Some spawn tests were adapted to run inside a created time namespace.

Checked on x86_64-linux-gnu.
---
 posix/Makefile                   |  16 +++-
 posix/tst-spawn-chdir-timens.c   |   2 +
 posix/tst-spawn-chdir.c          |   7 ++
 posix/tst-spawn-timens.c         |   2 +
 posix/tst-spawn.c                |   6 ++
 posix/tst-spawn2-timens.c        |   2 +
 posix/tst-spawn2.c               |   8 ++
 posix/tst-spawn4-timens.c        |   2 +
 posix/tst-spawn4.c               |  10 ++-
 posix/tst-spawn5-timens.c        |   2 +
 posix/tst-spawn5.c               |  10 ++-
 posix/tst-spawn6-timens.c        |   2 +
 posix/tst-spawn6.c               |  12 ++-
 sysdeps/unix/sysv/linux/spawni.c | 141 +++++++++++++++++++++----------
 14 files changed, 171 insertions(+), 51 deletions(-)

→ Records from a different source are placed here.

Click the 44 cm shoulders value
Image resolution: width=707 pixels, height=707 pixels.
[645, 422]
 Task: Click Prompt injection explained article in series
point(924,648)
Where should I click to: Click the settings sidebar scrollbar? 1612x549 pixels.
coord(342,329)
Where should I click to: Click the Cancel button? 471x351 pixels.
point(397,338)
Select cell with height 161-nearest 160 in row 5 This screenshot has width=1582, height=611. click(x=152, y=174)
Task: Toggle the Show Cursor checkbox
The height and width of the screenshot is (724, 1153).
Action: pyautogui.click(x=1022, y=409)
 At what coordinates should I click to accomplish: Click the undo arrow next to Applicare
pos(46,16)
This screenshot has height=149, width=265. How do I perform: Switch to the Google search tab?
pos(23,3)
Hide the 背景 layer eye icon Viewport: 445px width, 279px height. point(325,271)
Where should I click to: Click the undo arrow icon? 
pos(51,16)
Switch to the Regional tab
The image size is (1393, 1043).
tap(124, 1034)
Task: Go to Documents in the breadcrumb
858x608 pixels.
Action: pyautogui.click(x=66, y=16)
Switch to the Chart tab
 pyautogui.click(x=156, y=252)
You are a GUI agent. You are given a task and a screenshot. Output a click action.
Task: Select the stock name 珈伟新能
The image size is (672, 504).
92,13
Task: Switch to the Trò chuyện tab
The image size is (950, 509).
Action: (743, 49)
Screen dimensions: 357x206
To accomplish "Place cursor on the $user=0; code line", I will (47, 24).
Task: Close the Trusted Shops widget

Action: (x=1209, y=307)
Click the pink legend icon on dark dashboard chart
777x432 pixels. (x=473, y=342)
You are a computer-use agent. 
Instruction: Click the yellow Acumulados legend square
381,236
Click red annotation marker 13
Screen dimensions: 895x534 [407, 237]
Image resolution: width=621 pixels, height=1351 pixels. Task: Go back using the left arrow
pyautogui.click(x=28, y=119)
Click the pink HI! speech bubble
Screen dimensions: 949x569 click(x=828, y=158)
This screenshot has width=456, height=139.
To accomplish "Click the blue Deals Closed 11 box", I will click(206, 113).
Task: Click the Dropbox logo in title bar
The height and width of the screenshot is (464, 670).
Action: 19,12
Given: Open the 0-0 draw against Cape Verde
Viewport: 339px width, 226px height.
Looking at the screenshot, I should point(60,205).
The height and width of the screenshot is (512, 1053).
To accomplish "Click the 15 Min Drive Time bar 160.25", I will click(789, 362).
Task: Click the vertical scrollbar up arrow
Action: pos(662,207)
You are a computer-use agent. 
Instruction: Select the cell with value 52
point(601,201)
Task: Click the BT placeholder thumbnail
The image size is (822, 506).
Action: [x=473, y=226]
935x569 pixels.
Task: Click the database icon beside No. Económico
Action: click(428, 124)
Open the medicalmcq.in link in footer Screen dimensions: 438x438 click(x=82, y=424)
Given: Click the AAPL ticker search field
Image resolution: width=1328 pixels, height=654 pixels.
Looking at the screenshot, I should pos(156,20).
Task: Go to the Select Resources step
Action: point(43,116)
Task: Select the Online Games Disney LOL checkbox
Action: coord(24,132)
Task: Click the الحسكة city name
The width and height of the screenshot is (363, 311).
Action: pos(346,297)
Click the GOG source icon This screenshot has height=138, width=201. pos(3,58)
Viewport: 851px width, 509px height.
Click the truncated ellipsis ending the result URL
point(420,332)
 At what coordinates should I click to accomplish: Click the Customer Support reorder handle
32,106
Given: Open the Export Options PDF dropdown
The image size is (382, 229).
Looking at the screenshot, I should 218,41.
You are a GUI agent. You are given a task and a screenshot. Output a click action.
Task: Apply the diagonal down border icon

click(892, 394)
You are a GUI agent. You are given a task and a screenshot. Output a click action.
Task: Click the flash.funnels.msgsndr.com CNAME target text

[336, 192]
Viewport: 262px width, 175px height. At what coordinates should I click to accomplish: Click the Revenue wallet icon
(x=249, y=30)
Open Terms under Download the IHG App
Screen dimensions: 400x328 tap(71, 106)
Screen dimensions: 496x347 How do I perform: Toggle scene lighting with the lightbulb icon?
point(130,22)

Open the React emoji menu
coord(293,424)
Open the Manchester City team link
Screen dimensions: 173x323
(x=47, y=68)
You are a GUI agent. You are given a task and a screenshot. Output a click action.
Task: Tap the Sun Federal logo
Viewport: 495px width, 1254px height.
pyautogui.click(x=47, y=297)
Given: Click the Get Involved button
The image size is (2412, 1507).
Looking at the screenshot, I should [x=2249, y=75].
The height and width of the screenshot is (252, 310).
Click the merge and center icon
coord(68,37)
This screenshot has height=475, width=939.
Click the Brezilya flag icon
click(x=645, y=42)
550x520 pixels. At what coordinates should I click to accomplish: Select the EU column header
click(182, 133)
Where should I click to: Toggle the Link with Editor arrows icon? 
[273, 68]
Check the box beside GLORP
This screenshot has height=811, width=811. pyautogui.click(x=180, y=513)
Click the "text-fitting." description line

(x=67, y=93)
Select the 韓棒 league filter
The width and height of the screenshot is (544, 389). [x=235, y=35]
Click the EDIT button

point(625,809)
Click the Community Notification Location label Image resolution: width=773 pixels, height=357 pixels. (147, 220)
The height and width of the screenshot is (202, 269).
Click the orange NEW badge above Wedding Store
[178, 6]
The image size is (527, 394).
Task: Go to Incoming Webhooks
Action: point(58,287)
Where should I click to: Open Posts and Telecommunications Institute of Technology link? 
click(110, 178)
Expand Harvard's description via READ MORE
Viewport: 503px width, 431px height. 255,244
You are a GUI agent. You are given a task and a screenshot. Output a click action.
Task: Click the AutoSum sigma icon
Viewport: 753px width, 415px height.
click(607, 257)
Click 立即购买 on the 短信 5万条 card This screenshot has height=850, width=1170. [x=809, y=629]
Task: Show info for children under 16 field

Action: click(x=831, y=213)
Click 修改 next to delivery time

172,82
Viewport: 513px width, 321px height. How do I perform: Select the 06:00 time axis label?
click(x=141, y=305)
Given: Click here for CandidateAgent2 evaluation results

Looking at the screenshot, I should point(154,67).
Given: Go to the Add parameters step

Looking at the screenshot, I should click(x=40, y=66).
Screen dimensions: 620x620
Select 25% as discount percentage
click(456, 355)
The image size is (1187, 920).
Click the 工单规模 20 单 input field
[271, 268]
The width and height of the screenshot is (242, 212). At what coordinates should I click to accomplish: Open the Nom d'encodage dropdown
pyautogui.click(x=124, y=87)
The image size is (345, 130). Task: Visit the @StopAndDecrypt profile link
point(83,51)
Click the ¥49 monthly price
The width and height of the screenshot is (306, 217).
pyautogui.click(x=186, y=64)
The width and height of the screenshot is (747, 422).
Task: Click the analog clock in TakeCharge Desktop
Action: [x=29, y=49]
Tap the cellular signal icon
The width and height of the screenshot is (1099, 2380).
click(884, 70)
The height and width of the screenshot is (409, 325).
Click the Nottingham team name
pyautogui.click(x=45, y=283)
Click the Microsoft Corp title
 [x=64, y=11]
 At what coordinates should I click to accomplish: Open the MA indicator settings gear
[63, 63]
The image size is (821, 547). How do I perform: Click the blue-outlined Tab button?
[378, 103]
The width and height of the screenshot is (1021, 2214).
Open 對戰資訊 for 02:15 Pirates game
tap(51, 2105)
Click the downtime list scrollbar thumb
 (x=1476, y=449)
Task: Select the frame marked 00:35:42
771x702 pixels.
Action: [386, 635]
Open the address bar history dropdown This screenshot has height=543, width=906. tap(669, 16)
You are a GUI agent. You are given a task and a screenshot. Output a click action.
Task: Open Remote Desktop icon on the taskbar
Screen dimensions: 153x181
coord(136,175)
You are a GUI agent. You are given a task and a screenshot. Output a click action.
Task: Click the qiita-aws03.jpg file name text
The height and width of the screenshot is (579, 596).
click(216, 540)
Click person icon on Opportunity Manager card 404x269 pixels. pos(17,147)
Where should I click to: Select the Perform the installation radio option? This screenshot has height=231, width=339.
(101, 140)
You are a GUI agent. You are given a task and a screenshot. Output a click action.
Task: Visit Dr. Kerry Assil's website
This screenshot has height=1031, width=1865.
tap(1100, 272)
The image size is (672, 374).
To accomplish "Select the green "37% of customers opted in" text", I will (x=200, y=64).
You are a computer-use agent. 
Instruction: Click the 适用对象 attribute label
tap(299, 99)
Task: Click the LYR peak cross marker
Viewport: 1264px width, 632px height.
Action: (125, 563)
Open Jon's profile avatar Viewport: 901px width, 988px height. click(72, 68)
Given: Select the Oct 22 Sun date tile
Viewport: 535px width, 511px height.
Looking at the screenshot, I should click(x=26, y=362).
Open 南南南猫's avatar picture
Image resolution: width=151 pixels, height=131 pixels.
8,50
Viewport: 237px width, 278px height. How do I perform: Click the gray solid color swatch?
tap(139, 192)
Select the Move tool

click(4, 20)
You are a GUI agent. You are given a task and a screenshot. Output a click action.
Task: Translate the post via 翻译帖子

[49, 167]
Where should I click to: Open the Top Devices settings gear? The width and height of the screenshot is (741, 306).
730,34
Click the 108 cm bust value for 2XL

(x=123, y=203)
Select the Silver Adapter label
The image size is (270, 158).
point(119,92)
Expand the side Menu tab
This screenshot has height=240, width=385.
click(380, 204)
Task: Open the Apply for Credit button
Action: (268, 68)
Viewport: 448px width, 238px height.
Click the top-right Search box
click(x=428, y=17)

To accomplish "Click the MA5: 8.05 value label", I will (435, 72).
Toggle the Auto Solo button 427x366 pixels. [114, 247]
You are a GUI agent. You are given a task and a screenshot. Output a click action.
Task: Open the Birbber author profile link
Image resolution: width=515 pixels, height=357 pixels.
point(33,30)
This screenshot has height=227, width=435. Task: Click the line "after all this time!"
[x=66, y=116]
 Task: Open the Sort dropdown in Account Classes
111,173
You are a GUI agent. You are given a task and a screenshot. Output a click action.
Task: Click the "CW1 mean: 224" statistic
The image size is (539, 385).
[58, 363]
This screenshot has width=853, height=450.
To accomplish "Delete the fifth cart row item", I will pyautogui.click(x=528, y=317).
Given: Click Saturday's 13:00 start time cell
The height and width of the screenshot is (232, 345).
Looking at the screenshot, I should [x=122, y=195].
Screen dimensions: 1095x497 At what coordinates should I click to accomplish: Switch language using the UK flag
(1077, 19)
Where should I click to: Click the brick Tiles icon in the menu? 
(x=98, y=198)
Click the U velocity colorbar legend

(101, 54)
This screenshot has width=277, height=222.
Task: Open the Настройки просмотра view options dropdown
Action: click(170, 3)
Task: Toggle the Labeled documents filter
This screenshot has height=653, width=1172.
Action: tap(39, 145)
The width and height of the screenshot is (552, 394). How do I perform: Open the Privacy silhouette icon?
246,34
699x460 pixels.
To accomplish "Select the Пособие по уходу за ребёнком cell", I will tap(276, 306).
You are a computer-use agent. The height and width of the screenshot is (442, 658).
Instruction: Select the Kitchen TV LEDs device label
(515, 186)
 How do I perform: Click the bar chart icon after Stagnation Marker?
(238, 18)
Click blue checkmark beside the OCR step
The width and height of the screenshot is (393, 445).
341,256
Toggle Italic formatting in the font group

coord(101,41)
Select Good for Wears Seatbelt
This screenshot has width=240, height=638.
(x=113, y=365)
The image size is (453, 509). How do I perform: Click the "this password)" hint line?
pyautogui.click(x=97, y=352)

 create mode 100644 posix/tst-spawn-chdir-timens.c
 create mode 100644 posix/tst-spawn-timens.c
 create mode 100644 posix/tst-spawn2-timens.c
 create mode 100644 posix/tst-spawn4-timens.c
 create mode 100644 posix/tst-spawn5-timens.c
 create mode 100644 posix/tst-spawn6-timens.c

diff --git a/posix/Makefile b/posix/Makefile
index cfebb8ef06..e21abbe637 100644
--- a/posix/Makefile
+++ b/posix/Makefile
@@ -109,7 +109,9 @@ tests		:= test-errno tstgetopt testfnm runtests runptests \
 		   tst-glob-tilde test-ssize-max tst-spawn4 bug-regex37 \
 		   bug-regex38 tst-regcomp-truncated tst-spawn-chdir \
 		   tst-wordexp-nocmd tst-execveat tst-spawn5 \
-		   tst-sched_getaffinity tst-spawn6
+		   tst-sched_getaffinity tst-spawn6 \
+		   tst-spawn-chdir-timens tst-spawn4-timens tst-spawn5-timens \
+		   tst-spawn6-timens
 
 # Test for the glob symbol version that was replaced in glibc 2.27.
 ifeq ($(have-GLIBC_2.26)$(build-shared),yesyes)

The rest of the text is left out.